_Goal_:
Count the lines in the listing below that contain the string "left", treating uppercase and lowercase as different. Reply with the number only.

(Items from a dataset)
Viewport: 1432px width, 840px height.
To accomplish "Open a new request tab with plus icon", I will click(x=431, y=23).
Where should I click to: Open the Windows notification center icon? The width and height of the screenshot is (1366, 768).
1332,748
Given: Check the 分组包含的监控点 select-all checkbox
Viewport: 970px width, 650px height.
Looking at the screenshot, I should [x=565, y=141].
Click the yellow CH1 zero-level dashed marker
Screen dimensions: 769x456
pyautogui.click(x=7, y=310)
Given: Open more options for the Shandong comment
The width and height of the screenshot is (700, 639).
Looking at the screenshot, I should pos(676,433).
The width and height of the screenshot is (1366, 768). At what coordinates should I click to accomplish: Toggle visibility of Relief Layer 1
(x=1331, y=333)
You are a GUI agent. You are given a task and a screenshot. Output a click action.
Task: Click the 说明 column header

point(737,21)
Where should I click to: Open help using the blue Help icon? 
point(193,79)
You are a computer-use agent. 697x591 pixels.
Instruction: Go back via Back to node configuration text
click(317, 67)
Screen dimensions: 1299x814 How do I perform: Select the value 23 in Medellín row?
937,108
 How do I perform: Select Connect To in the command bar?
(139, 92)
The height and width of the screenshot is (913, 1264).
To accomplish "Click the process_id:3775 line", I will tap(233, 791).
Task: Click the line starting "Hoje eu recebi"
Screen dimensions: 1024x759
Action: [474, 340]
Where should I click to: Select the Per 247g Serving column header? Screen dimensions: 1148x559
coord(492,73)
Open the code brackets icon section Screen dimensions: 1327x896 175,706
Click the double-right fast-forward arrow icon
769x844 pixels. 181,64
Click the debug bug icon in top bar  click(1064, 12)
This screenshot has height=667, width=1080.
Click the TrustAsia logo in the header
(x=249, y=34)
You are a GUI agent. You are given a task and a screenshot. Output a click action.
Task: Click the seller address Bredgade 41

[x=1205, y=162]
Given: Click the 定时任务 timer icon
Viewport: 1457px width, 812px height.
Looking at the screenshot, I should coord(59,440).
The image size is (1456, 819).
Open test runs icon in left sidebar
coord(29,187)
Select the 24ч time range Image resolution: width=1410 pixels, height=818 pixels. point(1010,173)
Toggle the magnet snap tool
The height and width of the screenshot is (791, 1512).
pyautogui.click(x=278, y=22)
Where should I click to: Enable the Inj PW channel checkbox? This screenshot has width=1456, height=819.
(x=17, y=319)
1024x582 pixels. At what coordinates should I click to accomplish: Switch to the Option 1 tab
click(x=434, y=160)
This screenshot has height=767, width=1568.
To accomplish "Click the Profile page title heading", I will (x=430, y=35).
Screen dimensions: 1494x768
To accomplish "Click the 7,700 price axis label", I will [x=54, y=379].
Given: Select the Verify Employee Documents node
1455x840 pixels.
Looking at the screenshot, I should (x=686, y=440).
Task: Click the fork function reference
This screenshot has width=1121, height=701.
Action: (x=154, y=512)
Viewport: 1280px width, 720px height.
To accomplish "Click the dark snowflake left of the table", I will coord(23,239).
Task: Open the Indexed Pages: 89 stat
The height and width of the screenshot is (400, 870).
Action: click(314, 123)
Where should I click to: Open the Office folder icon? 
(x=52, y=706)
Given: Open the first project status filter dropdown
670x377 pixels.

_Full output_:
2